The cost of living for the average household, as measured by the household living-costs price indexes (HLPIs), increased by 8.2 per cent in the 12 months to December 2022, Xinhua news agency reported citing Stats NZ as saying.
“Higher prices for housing, food, and transport were the main contributors to the increase across all household groups,” consumer prices manager James Mitchell said.
Each quarter, the household living-costs price indexes measure how inflation affects 13 different household groups, plus an all-households group. The consumer price index (CPI) measures how inflation affects New Zealand as a whole, Mitchell said.
He added that the all-households group, or the average household represents all private New Zealand-resident households.
Annual inflation, as measured by the CPI, was 7.2 per cent in the December 2022 quarter, while annual inflation for the average household as measured by the HLPIs was 8.2 per cent.
The two measures of inflation are typically used for different purposes.
A key use of the CPI is monetary policy, while the HLPIs is to provide insight into the cost of living for different household groups, Mitchell said.
One important difference between the two is the treatment of housing. The CPI captures the cost of building a new home, while the HLPIs capture mortgage interest payments, he said.
In the HLPIs, interest payments increased by 45 per cent for the average household in the year to December 2022. In the CPI, the cost of building a new home increased by 14 per cent in the same period, statistics show.
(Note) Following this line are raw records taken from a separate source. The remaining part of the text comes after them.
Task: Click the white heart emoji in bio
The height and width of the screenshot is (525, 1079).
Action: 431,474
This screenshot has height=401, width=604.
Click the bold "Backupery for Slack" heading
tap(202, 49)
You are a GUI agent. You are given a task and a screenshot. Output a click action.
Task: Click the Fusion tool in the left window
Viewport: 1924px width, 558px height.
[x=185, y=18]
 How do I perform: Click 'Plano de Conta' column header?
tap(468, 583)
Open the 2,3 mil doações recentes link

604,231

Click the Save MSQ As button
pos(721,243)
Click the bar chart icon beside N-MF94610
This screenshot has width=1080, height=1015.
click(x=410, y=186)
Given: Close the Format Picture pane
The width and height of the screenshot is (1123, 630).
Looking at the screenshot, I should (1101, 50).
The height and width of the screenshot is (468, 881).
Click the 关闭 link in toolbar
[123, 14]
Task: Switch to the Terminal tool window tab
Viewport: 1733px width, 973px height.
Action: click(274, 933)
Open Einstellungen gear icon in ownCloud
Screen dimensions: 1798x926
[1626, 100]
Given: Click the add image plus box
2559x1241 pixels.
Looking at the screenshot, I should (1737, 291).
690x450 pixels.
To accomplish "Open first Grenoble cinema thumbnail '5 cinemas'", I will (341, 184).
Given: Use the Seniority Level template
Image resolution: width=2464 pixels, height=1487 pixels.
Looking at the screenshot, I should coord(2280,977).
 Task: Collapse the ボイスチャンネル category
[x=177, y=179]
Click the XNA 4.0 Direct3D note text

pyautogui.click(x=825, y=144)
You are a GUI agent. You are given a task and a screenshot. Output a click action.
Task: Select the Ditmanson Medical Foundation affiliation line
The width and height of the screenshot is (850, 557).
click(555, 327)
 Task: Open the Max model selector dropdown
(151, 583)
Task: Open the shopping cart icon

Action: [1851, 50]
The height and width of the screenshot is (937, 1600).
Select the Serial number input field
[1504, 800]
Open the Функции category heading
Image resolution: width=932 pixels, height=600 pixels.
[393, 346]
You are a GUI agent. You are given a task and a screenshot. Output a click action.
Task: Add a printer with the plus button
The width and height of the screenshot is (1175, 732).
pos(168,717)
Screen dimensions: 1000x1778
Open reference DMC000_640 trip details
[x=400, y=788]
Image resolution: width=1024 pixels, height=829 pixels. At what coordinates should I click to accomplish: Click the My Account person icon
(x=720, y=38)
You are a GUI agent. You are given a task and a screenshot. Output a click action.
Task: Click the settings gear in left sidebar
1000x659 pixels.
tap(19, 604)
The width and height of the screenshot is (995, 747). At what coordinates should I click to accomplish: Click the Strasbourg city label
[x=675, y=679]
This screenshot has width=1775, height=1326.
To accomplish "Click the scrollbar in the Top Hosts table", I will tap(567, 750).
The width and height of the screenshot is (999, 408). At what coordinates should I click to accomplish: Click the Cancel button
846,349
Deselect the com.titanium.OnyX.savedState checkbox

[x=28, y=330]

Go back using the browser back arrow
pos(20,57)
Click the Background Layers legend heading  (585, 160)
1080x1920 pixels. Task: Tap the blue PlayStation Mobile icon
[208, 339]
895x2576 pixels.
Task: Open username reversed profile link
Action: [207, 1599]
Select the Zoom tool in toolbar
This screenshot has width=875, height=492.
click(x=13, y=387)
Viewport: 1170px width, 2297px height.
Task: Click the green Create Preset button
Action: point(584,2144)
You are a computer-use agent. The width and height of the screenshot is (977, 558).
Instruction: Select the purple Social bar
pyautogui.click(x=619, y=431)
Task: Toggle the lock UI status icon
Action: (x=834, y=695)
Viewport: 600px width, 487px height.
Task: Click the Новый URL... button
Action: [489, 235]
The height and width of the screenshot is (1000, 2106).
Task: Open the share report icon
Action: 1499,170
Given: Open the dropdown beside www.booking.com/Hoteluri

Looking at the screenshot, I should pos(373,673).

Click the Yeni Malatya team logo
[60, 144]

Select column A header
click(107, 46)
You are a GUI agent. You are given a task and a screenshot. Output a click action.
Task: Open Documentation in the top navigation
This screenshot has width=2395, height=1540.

Meanwhile, the official cash rate, used by the Reserve Bank to control inflation, increased from 0.75 per cent in December 2021 to 4.25 per cent in December 2022.
“This is reflected in the HLPIs by higher costs for interest payments,” Mitchell said.
Highest-spending households’ cost of living increased 9.4 per cent in the year to December 2022.
This is the highest annual increase of all the household groups. The main contributor to this was higher interest payments, because highest-spending households spend more of their expenditure on interest payments than other household groups, he said.
The cost of living for lowest-spending households was 7.1 per cent in the 12 months to December 2022, statistics show.
This was driven by higher prices for rent, grocery food, interest payments, and fruit and vegetables, Mitchell said.
“Lowest-spending households spend proportionally more on grocery food, fruit and vegetables, and meat, poultry and fish, and proportionally less on restaurant meals and ready-to-eat food than the average household,” he said.
For the lowest-spending households, overall food prices increased 11 per cent.
Grocery food prices increased 10 percent, and fruit and vegetable prices increased 21 per cent, according to Stats NZ.